To avoid such episodes in work, the company’s management must take care of regular training of its staff of managers and training them in the art of interacting with clients (this includes talking on the phone, correspondence via e-mail and many other types of communication).
How to increase the indicator?
To increase the percentage of website or store visitors who bring real profit to the company, it is recommended to take the following actions:
- If customers leave the order page without filling out the proposed form, it is necessary to work on the questionnaire or reduce prices.
- If a visitor who follows a link to a site spends less than two minutes studying the information offered or visits one or two sections, there are problems with navigation or design. The solution to the problem could be a redesign (changing colors and style) or changing the resource map.

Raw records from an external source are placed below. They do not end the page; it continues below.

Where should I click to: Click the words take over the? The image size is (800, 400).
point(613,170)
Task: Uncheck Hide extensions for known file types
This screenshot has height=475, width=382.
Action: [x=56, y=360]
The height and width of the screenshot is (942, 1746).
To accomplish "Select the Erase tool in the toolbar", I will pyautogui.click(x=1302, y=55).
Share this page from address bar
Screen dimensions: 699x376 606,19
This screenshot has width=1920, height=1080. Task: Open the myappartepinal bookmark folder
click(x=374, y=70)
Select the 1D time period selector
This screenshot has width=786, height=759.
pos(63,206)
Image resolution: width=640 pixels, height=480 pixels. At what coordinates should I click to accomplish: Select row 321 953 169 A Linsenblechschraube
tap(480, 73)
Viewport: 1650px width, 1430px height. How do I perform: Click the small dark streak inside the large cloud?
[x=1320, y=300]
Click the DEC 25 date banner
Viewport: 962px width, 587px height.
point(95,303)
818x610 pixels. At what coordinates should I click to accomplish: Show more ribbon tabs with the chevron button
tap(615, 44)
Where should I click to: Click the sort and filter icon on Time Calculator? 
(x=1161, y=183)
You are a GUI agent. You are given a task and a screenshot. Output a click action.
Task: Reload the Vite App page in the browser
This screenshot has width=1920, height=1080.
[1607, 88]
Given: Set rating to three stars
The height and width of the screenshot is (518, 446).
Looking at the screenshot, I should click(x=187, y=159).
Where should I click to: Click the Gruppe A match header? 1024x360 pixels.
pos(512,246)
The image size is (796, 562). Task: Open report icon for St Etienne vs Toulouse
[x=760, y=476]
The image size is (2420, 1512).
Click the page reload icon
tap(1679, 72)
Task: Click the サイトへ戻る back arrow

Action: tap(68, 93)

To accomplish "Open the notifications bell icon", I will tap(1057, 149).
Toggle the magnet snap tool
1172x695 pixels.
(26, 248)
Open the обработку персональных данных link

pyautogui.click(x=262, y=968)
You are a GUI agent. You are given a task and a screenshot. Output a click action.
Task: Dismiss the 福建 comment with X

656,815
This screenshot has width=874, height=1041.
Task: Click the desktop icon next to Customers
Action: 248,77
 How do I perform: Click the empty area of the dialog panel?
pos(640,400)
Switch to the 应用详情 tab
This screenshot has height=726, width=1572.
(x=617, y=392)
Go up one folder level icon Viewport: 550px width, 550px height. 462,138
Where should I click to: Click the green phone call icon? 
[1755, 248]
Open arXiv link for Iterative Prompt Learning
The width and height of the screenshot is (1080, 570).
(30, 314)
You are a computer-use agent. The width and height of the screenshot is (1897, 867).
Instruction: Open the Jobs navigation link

- If a direct correlation is identified between the number of visitors quickly leaving the site and the key phrases by which they come to the resource, it is necessary to change the semantic core (the list of keywords used for promotion).
- If customers leave the site by clicking on contextual advertising or non-core links, you need to reduce their number. Contextual advertising can lead a potential client to a competitor’s website, and clicking on a non-core link will divert the visitor’s attention from the product or service.
- To increase your conversion rate, you need to work not only on your website or marketing strategy, but also think through and constantly improve the uniqueness of your offer, the price of the product or service, and the customer experience.
- The store should have easy navigation and a thoughtful arrangement of goods that customers come for most often.
- An offline retail outlet must have high-quality equipment (modern cash registers, devices that read the barcode of a product and instantly show its cost).
- The management of the outlet must take measures to reduce queues at the checkouts if they reach more than five people.
- To give the client the impression that he can buy everything he needs in this store, all shelves and display cases must be completely filled with goods.